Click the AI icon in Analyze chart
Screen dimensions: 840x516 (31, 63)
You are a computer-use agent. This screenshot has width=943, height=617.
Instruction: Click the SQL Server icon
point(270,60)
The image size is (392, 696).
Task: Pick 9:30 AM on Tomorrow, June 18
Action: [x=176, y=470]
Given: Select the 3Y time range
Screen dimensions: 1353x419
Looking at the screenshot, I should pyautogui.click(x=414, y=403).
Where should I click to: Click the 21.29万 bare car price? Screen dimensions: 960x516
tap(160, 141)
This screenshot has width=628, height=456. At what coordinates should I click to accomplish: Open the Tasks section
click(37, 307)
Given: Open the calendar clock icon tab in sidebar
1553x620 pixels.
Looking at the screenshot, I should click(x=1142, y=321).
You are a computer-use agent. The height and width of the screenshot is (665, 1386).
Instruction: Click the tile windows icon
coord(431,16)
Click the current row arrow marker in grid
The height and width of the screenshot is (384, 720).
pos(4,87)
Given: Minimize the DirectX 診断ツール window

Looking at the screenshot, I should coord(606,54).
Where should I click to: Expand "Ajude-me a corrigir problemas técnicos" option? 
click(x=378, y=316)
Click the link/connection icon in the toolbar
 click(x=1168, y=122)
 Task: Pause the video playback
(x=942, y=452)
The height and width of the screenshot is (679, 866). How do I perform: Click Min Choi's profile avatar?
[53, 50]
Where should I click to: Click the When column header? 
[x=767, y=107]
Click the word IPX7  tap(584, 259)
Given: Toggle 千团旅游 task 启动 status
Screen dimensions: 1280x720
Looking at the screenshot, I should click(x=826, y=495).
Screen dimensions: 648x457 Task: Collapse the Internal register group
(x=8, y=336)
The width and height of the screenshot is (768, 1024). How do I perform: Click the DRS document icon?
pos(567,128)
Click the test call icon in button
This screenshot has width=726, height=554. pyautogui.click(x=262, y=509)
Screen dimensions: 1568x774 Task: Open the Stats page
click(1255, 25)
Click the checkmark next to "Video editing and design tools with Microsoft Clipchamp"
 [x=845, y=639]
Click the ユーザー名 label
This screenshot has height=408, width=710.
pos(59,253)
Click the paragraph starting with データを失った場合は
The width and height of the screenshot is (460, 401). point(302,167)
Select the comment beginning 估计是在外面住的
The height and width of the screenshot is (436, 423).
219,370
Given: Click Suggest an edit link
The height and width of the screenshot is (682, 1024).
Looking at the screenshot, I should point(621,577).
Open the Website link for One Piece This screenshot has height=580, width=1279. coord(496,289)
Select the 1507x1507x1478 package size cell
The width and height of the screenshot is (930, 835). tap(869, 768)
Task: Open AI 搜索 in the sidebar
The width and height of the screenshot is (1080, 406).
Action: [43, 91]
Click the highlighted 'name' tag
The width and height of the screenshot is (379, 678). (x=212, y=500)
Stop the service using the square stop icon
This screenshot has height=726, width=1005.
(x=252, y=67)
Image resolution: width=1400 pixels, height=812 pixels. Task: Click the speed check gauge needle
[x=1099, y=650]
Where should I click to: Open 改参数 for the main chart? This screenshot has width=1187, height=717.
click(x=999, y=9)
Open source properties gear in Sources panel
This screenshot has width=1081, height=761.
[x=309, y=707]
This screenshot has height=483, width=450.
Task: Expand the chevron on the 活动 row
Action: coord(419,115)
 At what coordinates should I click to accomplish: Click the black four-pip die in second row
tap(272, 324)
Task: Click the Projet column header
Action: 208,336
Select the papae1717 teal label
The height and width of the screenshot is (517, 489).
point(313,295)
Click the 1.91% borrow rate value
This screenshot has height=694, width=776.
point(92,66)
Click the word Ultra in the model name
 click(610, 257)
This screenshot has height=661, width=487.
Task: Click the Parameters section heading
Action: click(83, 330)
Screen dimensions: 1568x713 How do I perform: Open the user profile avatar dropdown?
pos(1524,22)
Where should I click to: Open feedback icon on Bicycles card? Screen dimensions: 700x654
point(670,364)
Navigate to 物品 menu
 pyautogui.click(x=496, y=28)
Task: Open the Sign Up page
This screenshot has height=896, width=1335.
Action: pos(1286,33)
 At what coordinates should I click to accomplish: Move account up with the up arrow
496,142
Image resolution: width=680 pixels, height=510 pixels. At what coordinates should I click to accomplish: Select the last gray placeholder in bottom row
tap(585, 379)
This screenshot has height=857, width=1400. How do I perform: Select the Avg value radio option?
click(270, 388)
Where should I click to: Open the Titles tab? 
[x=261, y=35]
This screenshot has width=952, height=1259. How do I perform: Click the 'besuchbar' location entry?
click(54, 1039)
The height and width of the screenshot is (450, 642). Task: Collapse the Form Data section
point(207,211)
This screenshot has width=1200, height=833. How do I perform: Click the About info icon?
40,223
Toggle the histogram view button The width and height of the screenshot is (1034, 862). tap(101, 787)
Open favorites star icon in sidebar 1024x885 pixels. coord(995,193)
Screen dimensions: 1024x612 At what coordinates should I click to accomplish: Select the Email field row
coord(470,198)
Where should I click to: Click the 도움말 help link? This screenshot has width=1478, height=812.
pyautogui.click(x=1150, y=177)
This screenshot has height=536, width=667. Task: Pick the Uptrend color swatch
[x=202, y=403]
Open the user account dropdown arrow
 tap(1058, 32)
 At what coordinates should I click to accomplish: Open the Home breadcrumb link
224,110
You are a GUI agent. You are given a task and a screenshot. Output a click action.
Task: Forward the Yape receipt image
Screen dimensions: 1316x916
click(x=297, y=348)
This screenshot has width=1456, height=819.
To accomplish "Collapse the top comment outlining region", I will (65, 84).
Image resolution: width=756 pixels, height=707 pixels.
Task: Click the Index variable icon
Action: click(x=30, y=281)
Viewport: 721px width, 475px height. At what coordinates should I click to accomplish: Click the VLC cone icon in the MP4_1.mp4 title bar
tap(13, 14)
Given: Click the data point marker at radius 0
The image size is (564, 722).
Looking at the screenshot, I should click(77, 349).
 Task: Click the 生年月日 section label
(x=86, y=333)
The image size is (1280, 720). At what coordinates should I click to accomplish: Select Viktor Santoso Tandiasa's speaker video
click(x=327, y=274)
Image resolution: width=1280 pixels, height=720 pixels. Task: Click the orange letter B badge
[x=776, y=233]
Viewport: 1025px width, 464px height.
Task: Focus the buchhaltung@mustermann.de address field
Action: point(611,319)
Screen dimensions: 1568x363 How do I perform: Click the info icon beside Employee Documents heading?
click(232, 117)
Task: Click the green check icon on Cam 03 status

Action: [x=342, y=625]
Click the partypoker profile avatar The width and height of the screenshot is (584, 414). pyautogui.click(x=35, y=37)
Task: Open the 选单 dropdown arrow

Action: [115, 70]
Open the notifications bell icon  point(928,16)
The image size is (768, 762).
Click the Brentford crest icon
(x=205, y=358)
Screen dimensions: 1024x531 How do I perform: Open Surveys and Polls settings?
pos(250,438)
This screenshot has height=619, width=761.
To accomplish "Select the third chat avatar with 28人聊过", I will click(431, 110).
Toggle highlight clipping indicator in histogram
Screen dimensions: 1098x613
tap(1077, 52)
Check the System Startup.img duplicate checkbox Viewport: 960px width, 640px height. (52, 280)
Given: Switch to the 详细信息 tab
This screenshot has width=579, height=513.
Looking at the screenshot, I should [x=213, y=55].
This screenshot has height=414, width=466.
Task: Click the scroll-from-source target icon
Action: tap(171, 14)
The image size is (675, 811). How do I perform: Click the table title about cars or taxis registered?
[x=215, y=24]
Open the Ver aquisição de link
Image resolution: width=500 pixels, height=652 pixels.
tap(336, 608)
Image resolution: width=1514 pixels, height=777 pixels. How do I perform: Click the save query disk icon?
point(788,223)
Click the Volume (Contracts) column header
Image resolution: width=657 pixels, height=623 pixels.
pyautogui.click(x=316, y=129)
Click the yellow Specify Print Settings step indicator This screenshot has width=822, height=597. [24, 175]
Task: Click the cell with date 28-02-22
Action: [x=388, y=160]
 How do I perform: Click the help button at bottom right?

• • •

The "The image size is (675, 811)." line through the last line above: set these down exactly and add nothing else.

The image size is (675, 811). How do I perform: Click the table title about cars or taxis registered?
[x=215, y=24]
Open the Ver aquisição de link
Image resolution: width=500 pixels, height=652 pixels.
tap(336, 608)
Image resolution: width=1514 pixels, height=777 pixels. How do I perform: Click the save query disk icon?
point(788,223)
Click the Volume (Contracts) column header
Image resolution: width=657 pixels, height=623 pixels.
pyautogui.click(x=316, y=129)
Click the yellow Specify Print Settings step indicator This screenshot has width=822, height=597. [24, 175]
Task: Click the cell with date 28-02-22
Action: [x=388, y=160]
 How do I perform: Click the help button at bottom right?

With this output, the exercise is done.